Title: The Invention of Sodomy in Christian Theology

Author: Mark D. Jordan
Published by: University of Chicago Press, 1997
ISBN: 0-226-41039-0 [hardcover, 189 pages]


In this beautiful reexamination of what it means to have a tradition, Catholic and otherwise, Mark D. Jordan offers a powerful and provocative study of the sin of erotic love between men. The Invention of Sodomy reveals the theological fabrication of arguments for categorizing genital acts between members of the same sex.


During the eleventh century, the Christian reformer and zealous hermit Peter Damian coined the term "Sodomy." With it, he created a new theological category by abstracting the complex of homoerotic acts and desires into a single essence elevating it to the level or preoccupying sin.
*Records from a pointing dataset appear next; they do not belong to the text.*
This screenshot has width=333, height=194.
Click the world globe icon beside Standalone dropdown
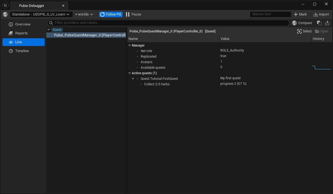click(5, 14)
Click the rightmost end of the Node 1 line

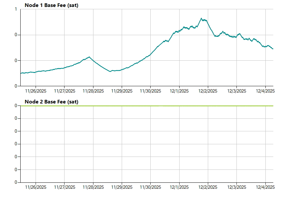pyautogui.click(x=273, y=49)
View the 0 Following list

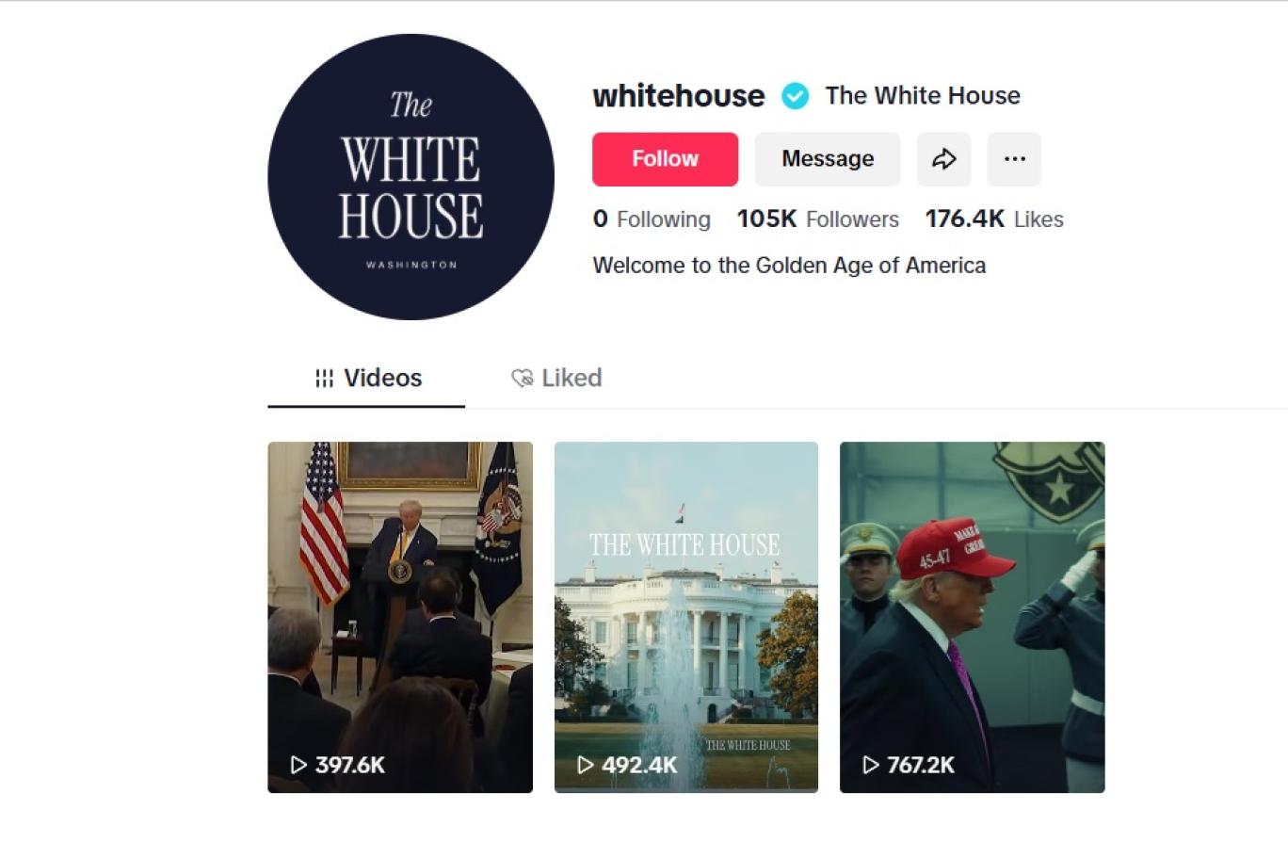tap(652, 219)
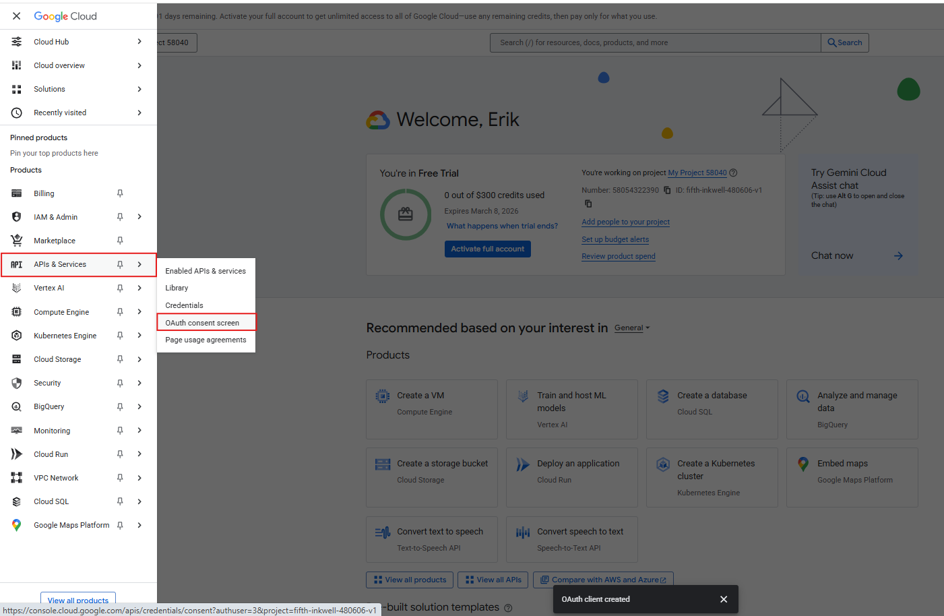Screen dimensions: 944x616
Task: Expand the IAM & Admin submenu arrow
Action: click(x=139, y=217)
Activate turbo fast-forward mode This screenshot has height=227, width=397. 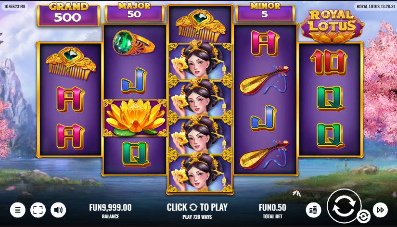click(380, 210)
In this startlingly original work of historical detection, Jordan explores the invention of Sodomy by medieval Christendom, examining its conceptual foundations in theology and gauging its impact on Christian sexual ethics both then and now.


Joining eminent scholarship with innovative methodology, Jordan traces the historical genealogy of this enduring cultural construct through many of the idiosyncratic world views of the Middle Ages -- world views at war with themselves in their attitudes toward sex, love, and eroticism. Moving deftly from poetic artifice through polemical treatise to confessor's manual and scholastic summa, he convincingly demonstrates that the medieval notion of Sodomy was fashioned out of conceptual instabilities and tensions. As Jordan gradually exposes these fault lines, the very idea of Sodomy, as a foundation for moral theology, begins to crumble, dramatically undermining some of the most basic definitions and deep-seated assumptions in both medieval and modern theologies of same-sex love. In each case, Jordan shows that the concept of Sodomy is so unstable that it makes the condemnation of Sodomy as a capital crime meaningless. In face, Sodomy as a theological category cannot be used for serious thinking.

For Jordan, it becomes clear that contemporary Christian theology must abandon the thoroughly vitiated notion of Sodomy if it is to speak with any cogency about the realities of homoerotic love. Sodomy is a name, he concludes, not for a kind of human behavior, but for a failure of theologians. Sodomy is the nervous refusal of theologians to understand how pleasure can survive the preaching of the gospel.